The twins’ parents, Jill and Michael knew long before their daughters were born that they would be conjoined.

An ultrasound revealed that their daughters were thoraco-omphalopagus twins, meaning they shared large portions of their torsos.

The family could not be certain until after their birth that their daughters could ever live life apart.

After Anna and Hope were delivered by cesarean-section at over 35 weeks, weighing a combined nine lbs 12 oz, they were kept at the hospital to assess their strengths and what vital organs they shared.

About one in every 200,000 live births in the world are conjoined twins. Though there are far more hospitals and surgeons equipped to separate them now than in decades past, about 35 percent of these babies only live a day after their birth. 

Conjoined twins are very rare, making the causes behind the condition difficult to study and as-of-yet unclear.  

Twins form when a single fertilized egg splits early in embryonic development. 

But this process is not instantaneous, and on the rare occasions when the egg does not fully split, the two fetuses become conjoined, growing shared organs and body structures. 

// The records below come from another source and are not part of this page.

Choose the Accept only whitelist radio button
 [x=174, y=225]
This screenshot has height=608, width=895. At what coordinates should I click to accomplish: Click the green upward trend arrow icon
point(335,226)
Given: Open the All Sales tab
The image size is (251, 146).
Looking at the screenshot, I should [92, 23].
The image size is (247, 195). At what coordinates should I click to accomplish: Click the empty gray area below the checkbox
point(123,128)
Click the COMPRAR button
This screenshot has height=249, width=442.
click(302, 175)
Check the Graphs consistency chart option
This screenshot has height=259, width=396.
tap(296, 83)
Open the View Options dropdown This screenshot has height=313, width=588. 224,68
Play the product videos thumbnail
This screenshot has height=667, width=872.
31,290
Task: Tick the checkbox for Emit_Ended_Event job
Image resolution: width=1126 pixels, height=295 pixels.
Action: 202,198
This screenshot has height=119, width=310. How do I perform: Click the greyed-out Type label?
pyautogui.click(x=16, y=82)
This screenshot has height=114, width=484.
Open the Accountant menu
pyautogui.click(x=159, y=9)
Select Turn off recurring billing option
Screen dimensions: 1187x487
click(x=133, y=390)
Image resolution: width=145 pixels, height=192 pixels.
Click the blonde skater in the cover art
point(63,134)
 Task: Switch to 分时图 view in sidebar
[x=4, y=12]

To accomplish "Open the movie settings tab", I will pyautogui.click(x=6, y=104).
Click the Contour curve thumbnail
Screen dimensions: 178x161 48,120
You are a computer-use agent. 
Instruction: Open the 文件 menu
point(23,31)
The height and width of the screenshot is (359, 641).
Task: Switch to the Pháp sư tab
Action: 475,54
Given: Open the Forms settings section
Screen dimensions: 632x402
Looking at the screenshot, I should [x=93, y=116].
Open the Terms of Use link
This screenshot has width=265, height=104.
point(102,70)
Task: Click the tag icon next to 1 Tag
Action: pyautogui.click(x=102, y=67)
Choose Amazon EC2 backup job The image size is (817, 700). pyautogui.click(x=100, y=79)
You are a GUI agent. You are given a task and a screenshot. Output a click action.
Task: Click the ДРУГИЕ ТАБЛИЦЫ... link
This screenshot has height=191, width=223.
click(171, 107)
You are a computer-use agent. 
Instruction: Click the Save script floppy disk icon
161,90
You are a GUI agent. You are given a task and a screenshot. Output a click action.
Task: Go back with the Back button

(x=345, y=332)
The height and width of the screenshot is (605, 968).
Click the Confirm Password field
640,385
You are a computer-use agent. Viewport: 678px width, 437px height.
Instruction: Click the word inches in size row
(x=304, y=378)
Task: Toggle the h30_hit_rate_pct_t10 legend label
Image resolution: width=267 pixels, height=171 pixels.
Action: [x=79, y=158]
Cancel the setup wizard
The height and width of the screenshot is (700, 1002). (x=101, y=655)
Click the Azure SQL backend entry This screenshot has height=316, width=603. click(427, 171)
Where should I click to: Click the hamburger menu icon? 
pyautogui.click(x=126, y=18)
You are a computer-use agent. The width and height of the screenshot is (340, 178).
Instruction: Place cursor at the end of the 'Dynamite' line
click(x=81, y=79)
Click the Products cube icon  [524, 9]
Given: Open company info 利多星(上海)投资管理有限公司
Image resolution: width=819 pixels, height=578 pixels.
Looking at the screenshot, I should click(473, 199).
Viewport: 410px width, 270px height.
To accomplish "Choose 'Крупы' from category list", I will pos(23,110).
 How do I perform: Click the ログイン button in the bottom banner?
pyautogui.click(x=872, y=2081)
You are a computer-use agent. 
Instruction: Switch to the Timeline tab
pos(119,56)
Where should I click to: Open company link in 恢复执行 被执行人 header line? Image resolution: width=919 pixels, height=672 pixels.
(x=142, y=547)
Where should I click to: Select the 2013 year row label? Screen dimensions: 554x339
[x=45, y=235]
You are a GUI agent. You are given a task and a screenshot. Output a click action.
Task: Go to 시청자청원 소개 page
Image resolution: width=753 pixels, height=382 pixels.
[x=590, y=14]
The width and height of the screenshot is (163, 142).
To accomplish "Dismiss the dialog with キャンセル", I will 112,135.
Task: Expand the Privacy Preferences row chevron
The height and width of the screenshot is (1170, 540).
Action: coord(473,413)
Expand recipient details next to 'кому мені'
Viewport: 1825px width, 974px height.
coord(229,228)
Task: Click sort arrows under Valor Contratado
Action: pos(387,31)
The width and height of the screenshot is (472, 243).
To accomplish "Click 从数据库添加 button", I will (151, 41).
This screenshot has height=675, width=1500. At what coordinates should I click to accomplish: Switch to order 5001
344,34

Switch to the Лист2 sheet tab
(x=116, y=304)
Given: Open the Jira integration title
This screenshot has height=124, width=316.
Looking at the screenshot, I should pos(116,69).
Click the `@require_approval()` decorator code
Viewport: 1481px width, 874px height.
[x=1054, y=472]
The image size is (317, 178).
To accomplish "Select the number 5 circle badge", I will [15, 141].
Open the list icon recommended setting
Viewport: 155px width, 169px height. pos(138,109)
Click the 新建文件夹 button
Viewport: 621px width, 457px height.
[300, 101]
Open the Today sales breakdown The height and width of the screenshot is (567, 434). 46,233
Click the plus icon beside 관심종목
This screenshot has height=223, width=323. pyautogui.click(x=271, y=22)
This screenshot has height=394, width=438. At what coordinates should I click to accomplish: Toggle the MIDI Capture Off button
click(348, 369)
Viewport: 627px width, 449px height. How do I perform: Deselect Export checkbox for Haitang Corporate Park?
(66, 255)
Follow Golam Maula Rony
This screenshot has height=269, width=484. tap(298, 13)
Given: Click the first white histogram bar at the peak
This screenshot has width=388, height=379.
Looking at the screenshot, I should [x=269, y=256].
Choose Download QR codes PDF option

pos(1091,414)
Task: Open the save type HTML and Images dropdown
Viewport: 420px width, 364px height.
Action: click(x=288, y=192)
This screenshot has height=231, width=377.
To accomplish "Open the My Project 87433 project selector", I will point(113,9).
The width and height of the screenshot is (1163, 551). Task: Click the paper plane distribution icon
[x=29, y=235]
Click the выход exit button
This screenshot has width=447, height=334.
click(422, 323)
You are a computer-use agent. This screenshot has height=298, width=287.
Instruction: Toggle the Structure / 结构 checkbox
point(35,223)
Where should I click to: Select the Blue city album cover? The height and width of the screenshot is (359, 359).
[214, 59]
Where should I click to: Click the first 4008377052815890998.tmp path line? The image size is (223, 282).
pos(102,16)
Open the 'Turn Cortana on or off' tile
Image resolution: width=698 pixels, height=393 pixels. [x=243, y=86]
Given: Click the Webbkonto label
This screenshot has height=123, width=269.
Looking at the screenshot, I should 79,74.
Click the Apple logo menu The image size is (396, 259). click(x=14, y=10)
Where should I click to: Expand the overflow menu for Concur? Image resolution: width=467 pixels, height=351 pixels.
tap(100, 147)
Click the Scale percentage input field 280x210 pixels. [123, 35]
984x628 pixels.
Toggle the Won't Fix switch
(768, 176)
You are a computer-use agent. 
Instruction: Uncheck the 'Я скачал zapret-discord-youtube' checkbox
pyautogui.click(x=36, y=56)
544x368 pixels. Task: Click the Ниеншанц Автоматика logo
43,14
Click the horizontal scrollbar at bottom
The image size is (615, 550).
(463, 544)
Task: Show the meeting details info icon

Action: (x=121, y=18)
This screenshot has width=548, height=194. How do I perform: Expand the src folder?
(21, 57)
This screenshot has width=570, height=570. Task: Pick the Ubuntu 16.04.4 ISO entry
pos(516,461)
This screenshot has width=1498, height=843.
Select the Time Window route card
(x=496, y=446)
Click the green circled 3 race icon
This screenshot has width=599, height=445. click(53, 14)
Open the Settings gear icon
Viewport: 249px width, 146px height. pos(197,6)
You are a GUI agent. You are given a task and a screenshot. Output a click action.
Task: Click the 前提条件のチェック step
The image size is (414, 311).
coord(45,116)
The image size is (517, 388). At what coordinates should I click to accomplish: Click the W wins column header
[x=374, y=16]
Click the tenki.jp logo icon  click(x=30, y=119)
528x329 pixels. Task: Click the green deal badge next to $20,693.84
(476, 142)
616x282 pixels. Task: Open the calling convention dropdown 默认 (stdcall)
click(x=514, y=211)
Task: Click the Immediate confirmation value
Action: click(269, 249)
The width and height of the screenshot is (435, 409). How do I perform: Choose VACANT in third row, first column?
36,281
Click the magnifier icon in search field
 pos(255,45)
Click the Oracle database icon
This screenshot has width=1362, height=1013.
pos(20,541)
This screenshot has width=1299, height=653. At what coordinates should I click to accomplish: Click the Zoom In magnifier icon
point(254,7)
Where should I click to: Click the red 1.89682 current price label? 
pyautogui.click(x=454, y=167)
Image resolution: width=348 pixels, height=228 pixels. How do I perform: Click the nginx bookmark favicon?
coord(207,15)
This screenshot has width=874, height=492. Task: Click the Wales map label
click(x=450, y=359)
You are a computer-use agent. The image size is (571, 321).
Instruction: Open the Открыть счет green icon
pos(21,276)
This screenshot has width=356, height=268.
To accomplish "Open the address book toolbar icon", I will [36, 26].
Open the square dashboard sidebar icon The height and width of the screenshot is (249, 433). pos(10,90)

Their bodies may be linked at nearly any point, though thoraco-omphalopagus twins, like Anna and Hope, are the most most common form, making up about 28 percent of all conjoined twins.  

Doctors are unsure why, but conjoined twins are usually girls – about 70 percent of the time – and tend to have better survival rates than boys do after birth.

Twin girls also tend to be more resilient to the stresses of separation surgeries, and now, at least one twin survives separation about 75 percent of the time, though rates vary depending on what organs and structures the babies’ share. 

Success rates for separating twins joined at the spine, for example, are estimated to be as high as 68 percent. 

The first separation surgeries were performed in the 1950s, but the operation remains a steep challenge to even the most experienced surgeons. 

For many sets of conjoined twins, separation is simply not an option because they share too many essential organs and blood vessel connections. 

For still other families, separation may cost one twin their life, but give the other a better chance at survival and a more viable future. 

Fortunately for the Richards family, both Anna and Hope had good chances of surviving the surgery, so doctors went to work preparing the pair of babies from the first days of their lives.

The process of separating Anna and Hope would take nearly another two agonizing years after their birth. 

In November, surgeons operated on the baby girls to place tissue expanders in preparation for their separation.

Finally, after a year of round the clock care from three teams of nurses and neonatal specialists, the girls’ tiny bodies were ready.

A team of 75 surgeons, specialists and nurses that had been practicing the delicately coordinated operation for months performed a surgery to separate their heart, diaphragm and liver, and to give separate blood sources to the newly-formed two hearts. 

Anna and Hope’s surgery required cardiologists to split the parts of their hearts they shared, plastic surgeons to carefully place the once shared tissue over the newly-individual bodies. 

Among the steepest challenges of a separation surgery is the rerouting of blood vessels to make sure that neither twin loses too much blood in surgery, and that all of their organs have consistent supply throughout their new lives apart.

This was particularly true for Anna and Hope, who shared a large blood vessel connecting their partially-conjoined heart. 

‘Through simulations and countless planning meetings, we were able to prepare for situations that could arise during the separation,’ said Dr Larry Hollier, the surgeon-in-chief and chief of plastic surgery at Texas Children’s Hospital.

‘We are thrilled with the outcome and look forward to continuing to care for Anna and Hope as they recover,’ he added.